** GOAL OF THE EXERCISE **
Print all of the data exactly as written.

------------------------------------------------------------------------

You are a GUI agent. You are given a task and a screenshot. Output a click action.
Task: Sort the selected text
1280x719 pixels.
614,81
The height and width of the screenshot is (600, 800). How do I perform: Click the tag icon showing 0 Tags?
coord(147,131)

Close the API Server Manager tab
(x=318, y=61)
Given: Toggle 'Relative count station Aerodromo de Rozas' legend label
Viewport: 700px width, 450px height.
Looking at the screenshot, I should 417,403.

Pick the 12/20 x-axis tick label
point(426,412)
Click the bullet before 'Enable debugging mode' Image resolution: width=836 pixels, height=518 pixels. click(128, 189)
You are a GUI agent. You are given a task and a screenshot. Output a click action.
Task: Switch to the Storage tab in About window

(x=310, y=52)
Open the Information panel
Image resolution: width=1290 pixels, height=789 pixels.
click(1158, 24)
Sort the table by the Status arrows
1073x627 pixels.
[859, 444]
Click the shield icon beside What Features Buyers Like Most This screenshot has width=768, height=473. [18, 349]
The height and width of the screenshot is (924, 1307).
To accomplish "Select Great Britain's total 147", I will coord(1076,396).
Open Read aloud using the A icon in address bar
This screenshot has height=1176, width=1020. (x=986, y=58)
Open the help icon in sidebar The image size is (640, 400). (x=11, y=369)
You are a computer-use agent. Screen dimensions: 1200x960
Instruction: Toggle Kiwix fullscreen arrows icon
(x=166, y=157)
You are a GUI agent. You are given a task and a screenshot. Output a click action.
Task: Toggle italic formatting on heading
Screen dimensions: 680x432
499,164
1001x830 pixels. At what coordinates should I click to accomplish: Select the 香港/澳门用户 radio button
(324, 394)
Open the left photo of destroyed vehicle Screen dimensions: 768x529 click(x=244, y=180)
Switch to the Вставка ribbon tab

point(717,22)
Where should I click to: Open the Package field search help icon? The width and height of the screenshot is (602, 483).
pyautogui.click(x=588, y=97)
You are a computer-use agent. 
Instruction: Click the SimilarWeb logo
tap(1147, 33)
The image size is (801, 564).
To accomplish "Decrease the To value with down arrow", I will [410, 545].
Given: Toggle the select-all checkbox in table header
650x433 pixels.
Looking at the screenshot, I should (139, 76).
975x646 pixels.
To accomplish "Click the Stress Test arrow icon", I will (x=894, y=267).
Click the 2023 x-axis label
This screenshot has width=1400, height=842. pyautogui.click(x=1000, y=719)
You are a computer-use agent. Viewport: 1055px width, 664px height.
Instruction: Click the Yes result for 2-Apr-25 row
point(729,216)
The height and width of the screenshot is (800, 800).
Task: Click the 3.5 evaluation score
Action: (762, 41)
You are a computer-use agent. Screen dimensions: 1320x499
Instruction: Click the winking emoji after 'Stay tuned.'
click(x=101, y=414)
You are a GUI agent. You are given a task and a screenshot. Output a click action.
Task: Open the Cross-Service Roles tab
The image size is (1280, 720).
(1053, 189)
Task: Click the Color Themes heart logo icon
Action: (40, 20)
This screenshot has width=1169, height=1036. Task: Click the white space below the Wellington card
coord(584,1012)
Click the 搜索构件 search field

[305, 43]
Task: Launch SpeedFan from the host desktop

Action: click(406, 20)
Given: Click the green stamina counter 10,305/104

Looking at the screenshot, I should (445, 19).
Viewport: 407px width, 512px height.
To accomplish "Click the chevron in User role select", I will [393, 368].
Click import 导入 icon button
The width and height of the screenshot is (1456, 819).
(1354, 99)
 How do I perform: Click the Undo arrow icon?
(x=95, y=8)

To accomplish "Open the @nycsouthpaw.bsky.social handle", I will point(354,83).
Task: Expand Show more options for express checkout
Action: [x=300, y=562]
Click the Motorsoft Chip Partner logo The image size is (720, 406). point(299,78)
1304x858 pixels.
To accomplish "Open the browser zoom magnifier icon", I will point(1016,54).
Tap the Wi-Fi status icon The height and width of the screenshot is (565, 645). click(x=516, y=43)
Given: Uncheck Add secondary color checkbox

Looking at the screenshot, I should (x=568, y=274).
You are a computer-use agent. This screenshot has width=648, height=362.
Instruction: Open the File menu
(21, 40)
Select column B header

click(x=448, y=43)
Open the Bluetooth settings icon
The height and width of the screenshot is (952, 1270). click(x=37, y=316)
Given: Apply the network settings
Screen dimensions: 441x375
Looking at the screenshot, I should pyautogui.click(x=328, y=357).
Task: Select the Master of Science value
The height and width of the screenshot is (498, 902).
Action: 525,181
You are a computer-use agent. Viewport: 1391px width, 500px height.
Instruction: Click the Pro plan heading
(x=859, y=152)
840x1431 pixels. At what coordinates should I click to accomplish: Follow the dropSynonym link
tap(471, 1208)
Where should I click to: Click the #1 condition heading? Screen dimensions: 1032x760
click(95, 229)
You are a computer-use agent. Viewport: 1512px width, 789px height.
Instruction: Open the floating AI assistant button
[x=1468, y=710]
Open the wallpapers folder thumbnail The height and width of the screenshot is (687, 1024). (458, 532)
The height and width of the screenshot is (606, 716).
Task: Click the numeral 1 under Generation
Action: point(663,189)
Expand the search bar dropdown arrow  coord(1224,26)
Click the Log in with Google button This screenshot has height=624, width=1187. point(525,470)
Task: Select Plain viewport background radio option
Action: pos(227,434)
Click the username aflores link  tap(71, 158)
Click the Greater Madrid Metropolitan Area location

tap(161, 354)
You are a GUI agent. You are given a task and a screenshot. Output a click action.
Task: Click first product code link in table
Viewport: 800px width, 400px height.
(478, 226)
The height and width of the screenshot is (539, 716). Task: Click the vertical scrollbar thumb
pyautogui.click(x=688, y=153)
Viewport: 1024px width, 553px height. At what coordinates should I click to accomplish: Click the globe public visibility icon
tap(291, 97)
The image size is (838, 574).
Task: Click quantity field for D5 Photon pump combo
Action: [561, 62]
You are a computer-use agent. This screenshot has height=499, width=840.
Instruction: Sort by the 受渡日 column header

------------------------------------------------------------------------

** EXERCISE SOLUTION **
You are a GUI agent. You are given a task and a screenshot. Output a click action.
Task: Sort the selected text
1280x719 pixels.
614,81
The height and width of the screenshot is (600, 800). How do I perform: Click the tag icon showing 0 Tags?
coord(147,131)

Close the API Server Manager tab
(x=318, y=61)
Given: Toggle 'Relative count station Aerodromo de Rozas' legend label
Viewport: 700px width, 450px height.
Looking at the screenshot, I should 417,403.

Pick the 12/20 x-axis tick label
point(426,412)
Click the bullet before 'Enable debugging mode' Image resolution: width=836 pixels, height=518 pixels. click(128, 189)
You are a GUI agent. You are given a task and a screenshot. Output a click action.
Task: Switch to the Storage tab in About window

(x=310, y=52)
Open the Information panel
Image resolution: width=1290 pixels, height=789 pixels.
click(1158, 24)
Sort the table by the Status arrows
1073x627 pixels.
[859, 444]
Click the shield icon beside What Features Buyers Like Most This screenshot has width=768, height=473. [18, 349]
The height and width of the screenshot is (924, 1307).
To accomplish "Select Great Britain's total 147", I will coord(1076,396).
Open Read aloud using the A icon in address bar
This screenshot has height=1176, width=1020. (x=986, y=58)
Open the help icon in sidebar The image size is (640, 400). (x=11, y=369)
You are a computer-use agent. Screen dimensions: 1200x960
Instruction: Toggle Kiwix fullscreen arrows icon
(x=166, y=157)
You are a GUI agent. You are given a task and a screenshot. Output a click action.
Task: Toggle italic formatting on heading
Screen dimensions: 680x432
499,164
1001x830 pixels. At what coordinates should I click to accomplish: Select the 香港/澳门用户 radio button
(324, 394)
Open the left photo of destroyed vehicle Screen dimensions: 768x529 click(x=244, y=180)
Switch to the Вставка ribbon tab

point(717,22)
Where should I click to: Open the Package field search help icon? The width and height of the screenshot is (602, 483).
pyautogui.click(x=588, y=97)
You are a computer-use agent. 
Instruction: Click the SimilarWeb logo
tap(1147, 33)
The image size is (801, 564).
To accomplish "Decrease the To value with down arrow", I will [410, 545].
Given: Toggle the select-all checkbox in table header
650x433 pixels.
Looking at the screenshot, I should (139, 76).
975x646 pixels.
To accomplish "Click the Stress Test arrow icon", I will (x=894, y=267).
Click the 2023 x-axis label
This screenshot has width=1400, height=842. pyautogui.click(x=1000, y=719)
You are a computer-use agent. Viewport: 1055px width, 664px height.
Instruction: Click the Yes result for 2-Apr-25 row
point(729,216)
The height and width of the screenshot is (800, 800).
Task: Click the 3.5 evaluation score
Action: (762, 41)
You are a computer-use agent. Screen dimensions: 1320x499
Instruction: Click the winking emoji after 'Stay tuned.'
click(x=101, y=414)
You are a GUI agent. You are given a task and a screenshot. Output a click action.
Task: Open the Cross-Service Roles tab
The image size is (1280, 720).
(1053, 189)
Task: Click the Color Themes heart logo icon
Action: (40, 20)
This screenshot has width=1169, height=1036. Task: Click the white space below the Wellington card
coord(584,1012)
Click the 搜索构件 search field

[305, 43]
Task: Launch SpeedFan from the host desktop

Action: click(406, 20)
Given: Click the green stamina counter 10,305/104

Looking at the screenshot, I should (445, 19).
Viewport: 407px width, 512px height.
To accomplish "Click the chevron in User role select", I will [393, 368].
Click import 导入 icon button
The width and height of the screenshot is (1456, 819).
(1354, 99)
 How do I perform: Click the Undo arrow icon?
(x=95, y=8)

To accomplish "Open the @nycsouthpaw.bsky.social handle", I will point(354,83).
Task: Expand Show more options for express checkout
Action: [x=300, y=562]
Click the Motorsoft Chip Partner logo The image size is (720, 406). point(299,78)
1304x858 pixels.
To accomplish "Open the browser zoom magnifier icon", I will point(1016,54).
Tap the Wi-Fi status icon The height and width of the screenshot is (565, 645). click(x=516, y=43)
Given: Uncheck Add secondary color checkbox

Looking at the screenshot, I should (x=568, y=274).
You are a computer-use agent. This screenshot has width=648, height=362.
Instruction: Open the File menu
(21, 40)
Select column B header

click(x=448, y=43)
Open the Bluetooth settings icon
The height and width of the screenshot is (952, 1270). click(x=37, y=316)
Given: Apply the network settings
Screen dimensions: 441x375
Looking at the screenshot, I should pyautogui.click(x=328, y=357).
Task: Select the Master of Science value
The height and width of the screenshot is (498, 902).
Action: 525,181
You are a computer-use agent. Viewport: 1391px width, 500px height.
Instruction: Click the Pro plan heading
(x=859, y=152)
840x1431 pixels. At what coordinates should I click to accomplish: Follow the dropSynonym link
tap(471, 1208)
Where should I click to: Click the #1 condition heading? Screen dimensions: 1032x760
click(95, 229)
You are a computer-use agent. Viewport: 1512px width, 789px height.
Instruction: Open the floating AI assistant button
[x=1468, y=710]
Open the wallpapers folder thumbnail The height and width of the screenshot is (687, 1024). (458, 532)
The height and width of the screenshot is (606, 716).
Task: Click the numeral 1 under Generation
Action: point(663,189)
Expand the search bar dropdown arrow  coord(1224,26)
Click the Log in with Google button This screenshot has height=624, width=1187. point(525,470)
Task: Select Plain viewport background radio option
Action: pos(227,434)
Click the username aflores link  tap(71, 158)
Click the Greater Madrid Metropolitan Area location

tap(161, 354)
You are a GUI agent. You are given a task and a screenshot. Output a click action.
Task: Click first product code link in table
Viewport: 800px width, 400px height.
(478, 226)
The height and width of the screenshot is (539, 716). Task: Click the vertical scrollbar thumb
pyautogui.click(x=688, y=153)
Viewport: 1024px width, 553px height. At what coordinates should I click to accomplish: Click the globe public visibility icon
tap(291, 97)
The image size is (838, 574).
Task: Click quantity field for D5 Photon pump combo
Action: [561, 62]
You are a computer-use agent. This screenshot has height=499, width=840.
Instruction: Sort by the 受渡日 column header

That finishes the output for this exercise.